Feng Li
School of Statistics and Mathematics
Central University of Finance and Economics
Only need random numbers from uniform
Assume that we have a way to simulate from a uniform distribution between $0$ and $1$, $u\sim U(0,1)$
If this is available, it is possible to simulate many other probability distributions.
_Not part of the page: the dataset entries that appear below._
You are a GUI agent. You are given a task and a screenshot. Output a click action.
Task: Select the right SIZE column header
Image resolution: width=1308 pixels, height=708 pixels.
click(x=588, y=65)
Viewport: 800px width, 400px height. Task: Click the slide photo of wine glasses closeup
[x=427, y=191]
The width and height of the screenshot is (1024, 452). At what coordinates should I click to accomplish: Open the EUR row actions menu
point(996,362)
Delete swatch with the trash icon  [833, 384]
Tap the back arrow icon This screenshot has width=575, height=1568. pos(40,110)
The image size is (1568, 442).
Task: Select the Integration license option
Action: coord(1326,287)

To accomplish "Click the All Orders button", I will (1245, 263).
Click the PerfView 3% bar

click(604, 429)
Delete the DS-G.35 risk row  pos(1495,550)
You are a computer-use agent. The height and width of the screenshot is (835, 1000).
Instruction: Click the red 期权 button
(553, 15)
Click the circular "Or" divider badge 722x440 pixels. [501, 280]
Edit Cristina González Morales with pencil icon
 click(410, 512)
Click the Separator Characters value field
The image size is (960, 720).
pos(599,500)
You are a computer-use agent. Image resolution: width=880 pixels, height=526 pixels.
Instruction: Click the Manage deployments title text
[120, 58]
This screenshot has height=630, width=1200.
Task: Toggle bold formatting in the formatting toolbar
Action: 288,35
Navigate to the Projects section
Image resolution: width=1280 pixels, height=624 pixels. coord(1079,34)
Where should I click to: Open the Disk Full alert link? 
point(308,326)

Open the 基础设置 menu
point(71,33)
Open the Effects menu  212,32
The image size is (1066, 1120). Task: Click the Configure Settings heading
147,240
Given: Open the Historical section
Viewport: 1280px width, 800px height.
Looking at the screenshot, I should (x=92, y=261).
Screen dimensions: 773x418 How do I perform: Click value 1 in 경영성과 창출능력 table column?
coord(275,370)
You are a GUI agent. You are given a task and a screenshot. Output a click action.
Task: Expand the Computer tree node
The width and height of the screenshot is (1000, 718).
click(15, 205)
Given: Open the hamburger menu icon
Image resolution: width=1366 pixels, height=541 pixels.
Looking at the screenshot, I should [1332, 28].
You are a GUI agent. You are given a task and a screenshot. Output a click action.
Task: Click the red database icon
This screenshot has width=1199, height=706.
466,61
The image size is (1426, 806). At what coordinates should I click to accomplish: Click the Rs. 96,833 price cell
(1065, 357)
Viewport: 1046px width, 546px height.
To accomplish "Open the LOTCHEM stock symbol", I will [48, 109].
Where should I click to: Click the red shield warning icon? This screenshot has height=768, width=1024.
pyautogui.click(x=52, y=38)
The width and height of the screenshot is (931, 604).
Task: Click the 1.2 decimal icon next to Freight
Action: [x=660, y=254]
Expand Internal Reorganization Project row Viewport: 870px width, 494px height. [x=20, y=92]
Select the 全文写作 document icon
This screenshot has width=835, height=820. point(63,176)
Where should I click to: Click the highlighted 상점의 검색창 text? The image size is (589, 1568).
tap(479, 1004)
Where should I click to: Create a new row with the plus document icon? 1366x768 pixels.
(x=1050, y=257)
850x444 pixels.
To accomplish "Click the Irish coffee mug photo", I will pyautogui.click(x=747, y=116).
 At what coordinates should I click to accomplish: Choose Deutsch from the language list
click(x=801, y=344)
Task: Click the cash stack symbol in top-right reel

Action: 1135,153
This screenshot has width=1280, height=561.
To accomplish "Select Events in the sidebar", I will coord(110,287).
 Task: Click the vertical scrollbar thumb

The most simple method is the Direct Method
Assume that we want to simulate a binary variable $X$ with $\mbox{Pr}(X=1)=0.3$ and $\mbox{Pr}(X=0)=0.7$
Let $u\sim U(0,1)$. Then the following rule can be used $$x=\left{\begin{array}{c}
1 \quad \mbox{if $u<0.3$}\\
0 \quad \mbox{if $u>0.3$}\\
\end{array}
\right.$$
It is expected that if this is repeated many times 30% $X=1$ and 70% $X=0$
u = runif(100)
x = ifelse(u<0.3, yes=1, no=0)
x
Assume that we want to simulate a discrete variable $X$ with probability $\mbox{Pr}(X=0)=0.3$ and $\mbox{Pr}(X=1)=0.25$ and $\mbox{Pr}(X=2)=0.45$
Let $u\sim U(0,1)$. Then the following rule can be used $$x=\left{\begin{array}{l}
0 \quad \mbox{if $u<0.3$}\\
1 \quad \mbox{if $0.3<u<0.55$}\\
2 \quad \mbox{if $u>0.55$}
\end{array}
\right.$$
It is expected that if this is repeated many times, roughly 30% $X=0$, 25% $X=1$ and 45% $X=2$
How do we extend this idea to the continuous case?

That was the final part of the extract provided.